Birth or hunger pangs?

COMMONSENSE - Marichu A. Villanueva - The Philippine Star

The Philippine agriculture has been left practically in a state of disaster when newly installed Department of Agriculture (DA) Secretary William Dar took over from his immediate predecessor, Emmanuel Piñol. While cleaning up the mess he inherited in the country’s agriculture sector, Dar is confronted with the consequences of the previous flawed management style.

Heading the DA for almost three years, Piñol’s simple farmer’s style of leadership turned out to be over-simplification of handling a major sector of the Philippine economy. Proof of which is the continuing decline in the rate of Philippine growth for the past three years now since President Rodrigo Duterte assumed office.

The Philippine economy grew by 6.1 percent in the last quarter of 2018. For the entire 2018, agriculture output grew by 0.56 percent.

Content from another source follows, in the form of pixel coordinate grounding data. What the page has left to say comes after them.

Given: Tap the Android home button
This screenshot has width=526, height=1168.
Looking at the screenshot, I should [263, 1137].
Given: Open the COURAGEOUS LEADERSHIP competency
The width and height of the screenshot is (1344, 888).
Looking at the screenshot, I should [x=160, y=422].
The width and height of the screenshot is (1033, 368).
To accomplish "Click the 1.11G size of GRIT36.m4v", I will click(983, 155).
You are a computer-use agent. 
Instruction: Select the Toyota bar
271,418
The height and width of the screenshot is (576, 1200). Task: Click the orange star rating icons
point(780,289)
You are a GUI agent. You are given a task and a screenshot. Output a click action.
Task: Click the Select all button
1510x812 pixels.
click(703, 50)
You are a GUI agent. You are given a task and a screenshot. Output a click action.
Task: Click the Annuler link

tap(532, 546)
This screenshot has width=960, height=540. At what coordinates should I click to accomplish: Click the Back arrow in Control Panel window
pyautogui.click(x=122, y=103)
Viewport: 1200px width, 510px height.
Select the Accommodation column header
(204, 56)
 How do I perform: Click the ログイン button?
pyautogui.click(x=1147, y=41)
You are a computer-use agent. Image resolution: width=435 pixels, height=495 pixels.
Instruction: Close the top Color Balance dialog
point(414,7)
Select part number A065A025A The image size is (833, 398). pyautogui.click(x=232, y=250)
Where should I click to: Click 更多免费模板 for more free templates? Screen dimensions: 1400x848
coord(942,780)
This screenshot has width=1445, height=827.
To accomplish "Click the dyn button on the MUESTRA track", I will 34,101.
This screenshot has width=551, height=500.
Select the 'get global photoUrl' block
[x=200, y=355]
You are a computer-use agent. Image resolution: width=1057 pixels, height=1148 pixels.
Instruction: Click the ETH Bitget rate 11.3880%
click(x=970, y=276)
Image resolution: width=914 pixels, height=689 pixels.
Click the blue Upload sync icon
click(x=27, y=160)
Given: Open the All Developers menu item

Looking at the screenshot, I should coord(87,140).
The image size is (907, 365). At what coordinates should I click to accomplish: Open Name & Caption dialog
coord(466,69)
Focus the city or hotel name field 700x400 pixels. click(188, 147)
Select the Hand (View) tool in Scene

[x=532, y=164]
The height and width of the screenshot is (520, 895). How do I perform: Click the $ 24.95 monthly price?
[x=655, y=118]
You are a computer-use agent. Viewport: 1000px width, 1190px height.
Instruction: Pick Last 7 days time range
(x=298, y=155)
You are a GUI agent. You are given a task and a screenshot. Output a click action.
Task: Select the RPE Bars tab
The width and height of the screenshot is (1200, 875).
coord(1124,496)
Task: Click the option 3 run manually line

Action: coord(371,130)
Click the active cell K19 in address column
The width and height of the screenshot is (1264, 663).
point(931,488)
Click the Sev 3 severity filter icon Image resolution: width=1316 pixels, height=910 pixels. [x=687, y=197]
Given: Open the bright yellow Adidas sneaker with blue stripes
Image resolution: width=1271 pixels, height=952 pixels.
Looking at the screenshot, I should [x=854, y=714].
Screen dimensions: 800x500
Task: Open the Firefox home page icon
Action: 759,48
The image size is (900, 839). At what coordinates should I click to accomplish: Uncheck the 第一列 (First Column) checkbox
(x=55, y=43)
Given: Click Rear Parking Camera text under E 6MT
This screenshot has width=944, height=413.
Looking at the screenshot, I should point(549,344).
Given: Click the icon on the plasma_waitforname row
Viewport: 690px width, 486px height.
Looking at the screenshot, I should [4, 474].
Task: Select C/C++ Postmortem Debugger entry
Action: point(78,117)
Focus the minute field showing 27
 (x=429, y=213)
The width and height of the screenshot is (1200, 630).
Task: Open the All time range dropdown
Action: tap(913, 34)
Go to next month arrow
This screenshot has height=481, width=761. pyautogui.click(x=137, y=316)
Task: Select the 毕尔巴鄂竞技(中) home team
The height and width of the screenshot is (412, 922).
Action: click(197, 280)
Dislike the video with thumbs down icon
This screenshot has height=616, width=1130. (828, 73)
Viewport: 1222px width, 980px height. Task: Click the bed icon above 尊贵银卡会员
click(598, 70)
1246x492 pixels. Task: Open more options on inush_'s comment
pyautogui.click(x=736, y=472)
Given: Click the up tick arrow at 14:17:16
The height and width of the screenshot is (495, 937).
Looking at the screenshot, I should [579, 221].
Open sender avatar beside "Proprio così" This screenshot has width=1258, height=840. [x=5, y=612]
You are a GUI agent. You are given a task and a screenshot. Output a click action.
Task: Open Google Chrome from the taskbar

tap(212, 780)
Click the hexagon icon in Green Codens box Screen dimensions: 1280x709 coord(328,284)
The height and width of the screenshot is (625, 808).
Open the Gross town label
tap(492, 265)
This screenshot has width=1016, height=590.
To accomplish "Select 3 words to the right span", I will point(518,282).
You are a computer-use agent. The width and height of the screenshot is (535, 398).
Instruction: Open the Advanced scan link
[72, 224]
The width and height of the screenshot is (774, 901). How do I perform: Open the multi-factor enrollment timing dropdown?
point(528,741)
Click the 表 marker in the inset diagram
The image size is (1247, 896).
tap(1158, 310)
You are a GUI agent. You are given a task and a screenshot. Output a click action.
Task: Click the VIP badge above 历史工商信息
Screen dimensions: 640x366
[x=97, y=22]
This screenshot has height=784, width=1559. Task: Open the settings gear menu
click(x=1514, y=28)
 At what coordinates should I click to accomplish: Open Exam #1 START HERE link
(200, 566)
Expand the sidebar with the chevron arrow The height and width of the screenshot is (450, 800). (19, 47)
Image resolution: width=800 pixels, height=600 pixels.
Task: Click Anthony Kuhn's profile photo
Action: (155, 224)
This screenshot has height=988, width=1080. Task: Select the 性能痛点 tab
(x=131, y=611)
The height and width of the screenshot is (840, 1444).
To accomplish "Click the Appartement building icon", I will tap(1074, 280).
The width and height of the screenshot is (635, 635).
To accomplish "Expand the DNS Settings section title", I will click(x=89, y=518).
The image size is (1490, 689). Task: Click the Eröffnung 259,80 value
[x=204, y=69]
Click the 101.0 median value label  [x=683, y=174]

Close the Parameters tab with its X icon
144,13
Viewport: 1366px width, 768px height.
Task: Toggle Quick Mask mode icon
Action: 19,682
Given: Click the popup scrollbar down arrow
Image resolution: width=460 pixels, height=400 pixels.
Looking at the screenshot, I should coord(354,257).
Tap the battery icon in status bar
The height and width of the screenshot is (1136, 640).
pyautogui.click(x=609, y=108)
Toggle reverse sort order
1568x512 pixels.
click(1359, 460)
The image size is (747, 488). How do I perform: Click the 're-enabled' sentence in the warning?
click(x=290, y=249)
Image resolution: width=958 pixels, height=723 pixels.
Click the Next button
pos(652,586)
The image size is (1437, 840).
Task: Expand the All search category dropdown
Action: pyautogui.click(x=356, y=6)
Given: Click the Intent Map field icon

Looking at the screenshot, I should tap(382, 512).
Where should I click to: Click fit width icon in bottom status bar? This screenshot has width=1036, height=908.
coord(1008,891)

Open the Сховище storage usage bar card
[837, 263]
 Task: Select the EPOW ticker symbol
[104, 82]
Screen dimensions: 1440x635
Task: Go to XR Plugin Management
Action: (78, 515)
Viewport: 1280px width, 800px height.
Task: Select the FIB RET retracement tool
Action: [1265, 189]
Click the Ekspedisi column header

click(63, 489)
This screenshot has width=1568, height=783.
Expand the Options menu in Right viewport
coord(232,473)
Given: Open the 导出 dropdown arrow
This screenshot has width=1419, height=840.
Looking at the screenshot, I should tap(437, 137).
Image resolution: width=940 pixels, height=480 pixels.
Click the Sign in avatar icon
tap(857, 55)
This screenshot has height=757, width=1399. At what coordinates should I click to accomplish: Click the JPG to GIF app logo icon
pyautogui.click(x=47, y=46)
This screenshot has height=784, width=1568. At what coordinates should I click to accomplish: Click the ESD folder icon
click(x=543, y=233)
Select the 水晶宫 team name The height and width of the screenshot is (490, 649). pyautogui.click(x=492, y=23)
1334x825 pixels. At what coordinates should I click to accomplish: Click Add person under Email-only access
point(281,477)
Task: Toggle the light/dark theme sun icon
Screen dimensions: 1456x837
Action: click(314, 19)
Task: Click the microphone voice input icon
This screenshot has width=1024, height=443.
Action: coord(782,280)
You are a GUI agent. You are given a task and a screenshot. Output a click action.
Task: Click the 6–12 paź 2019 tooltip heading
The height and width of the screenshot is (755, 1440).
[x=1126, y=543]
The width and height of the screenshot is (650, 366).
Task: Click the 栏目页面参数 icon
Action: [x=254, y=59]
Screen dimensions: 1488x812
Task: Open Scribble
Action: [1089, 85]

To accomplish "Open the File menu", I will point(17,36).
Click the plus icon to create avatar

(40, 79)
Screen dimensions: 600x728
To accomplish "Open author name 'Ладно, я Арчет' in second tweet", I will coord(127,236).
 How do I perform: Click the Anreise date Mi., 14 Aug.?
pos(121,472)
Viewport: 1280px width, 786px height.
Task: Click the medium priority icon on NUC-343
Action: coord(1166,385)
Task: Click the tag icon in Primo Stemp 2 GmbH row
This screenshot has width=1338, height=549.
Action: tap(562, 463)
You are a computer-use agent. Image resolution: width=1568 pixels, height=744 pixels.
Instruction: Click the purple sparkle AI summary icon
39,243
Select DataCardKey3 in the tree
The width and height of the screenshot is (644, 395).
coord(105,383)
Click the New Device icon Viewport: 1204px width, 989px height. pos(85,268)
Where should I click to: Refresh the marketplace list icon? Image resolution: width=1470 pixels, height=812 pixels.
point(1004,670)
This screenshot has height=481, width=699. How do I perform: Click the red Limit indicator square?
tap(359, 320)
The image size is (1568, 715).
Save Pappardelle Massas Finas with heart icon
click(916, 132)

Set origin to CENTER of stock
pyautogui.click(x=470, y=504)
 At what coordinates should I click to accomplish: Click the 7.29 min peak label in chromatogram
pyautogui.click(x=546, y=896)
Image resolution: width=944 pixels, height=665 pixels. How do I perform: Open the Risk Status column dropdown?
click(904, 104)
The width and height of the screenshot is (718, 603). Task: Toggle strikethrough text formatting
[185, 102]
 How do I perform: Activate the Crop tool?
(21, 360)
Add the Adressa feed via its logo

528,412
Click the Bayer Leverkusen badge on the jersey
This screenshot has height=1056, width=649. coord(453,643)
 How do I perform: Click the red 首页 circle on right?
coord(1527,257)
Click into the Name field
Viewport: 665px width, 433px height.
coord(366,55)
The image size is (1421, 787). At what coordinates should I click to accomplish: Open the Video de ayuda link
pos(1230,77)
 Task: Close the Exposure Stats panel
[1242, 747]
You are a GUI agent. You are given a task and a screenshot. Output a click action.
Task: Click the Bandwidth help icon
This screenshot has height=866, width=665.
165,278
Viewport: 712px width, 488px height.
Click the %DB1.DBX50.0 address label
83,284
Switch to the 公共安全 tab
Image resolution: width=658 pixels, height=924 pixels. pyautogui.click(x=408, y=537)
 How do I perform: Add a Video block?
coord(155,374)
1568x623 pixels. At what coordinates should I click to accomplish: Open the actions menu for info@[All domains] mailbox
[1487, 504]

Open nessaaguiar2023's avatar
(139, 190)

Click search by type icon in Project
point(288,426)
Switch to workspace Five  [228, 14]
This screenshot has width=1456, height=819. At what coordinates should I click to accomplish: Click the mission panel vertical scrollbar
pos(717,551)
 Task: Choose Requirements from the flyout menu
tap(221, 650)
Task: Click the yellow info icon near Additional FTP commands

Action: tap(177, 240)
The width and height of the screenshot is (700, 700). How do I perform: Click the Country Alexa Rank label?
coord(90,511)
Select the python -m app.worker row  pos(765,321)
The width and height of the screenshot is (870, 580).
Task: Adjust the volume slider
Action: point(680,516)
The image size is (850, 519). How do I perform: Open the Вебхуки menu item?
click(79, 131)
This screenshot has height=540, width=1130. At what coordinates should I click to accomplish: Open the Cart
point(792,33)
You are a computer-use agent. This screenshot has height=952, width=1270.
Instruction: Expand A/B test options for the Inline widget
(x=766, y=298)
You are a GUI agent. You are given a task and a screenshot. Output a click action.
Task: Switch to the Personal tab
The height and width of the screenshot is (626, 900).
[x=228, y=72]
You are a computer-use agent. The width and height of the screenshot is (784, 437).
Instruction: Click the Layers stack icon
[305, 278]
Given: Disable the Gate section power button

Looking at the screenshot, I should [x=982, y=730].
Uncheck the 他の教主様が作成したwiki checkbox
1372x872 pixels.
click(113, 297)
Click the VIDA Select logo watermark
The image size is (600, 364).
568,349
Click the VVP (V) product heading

At present, Dar is grappling with the resulting flood in the market of imported rice with the implementation of the Rice Tariffication Law (RTL) that took effect this year. It was at a time the economy was slowly recovering from the self-inflicted rice supply crisis that pushed the country’s inflation rate to almost six percent on annual basis. As it turned out, the rice crisis was the offshoot of the intramurals among the National Food Authority (NFA) Council that led to the shortage in supply of the Filipino staple food. This is not to mention the palay production losses across the country due to a series of typhoons that hit the country last year.

As the NFA Council wrangle over whether or not to import rice on government-to-government basis or just to leave it to the private sector, the rice stocks at the NFA warehouses were dwindling as the prices of rice soar to more than P35 per kilo in the markets. It took President Duterte to step into the row and ordered the NFA to fill all its warehouses with rice stocks all the way to the roof, if need be, just to calm down the public outrage from the rising prices of rice.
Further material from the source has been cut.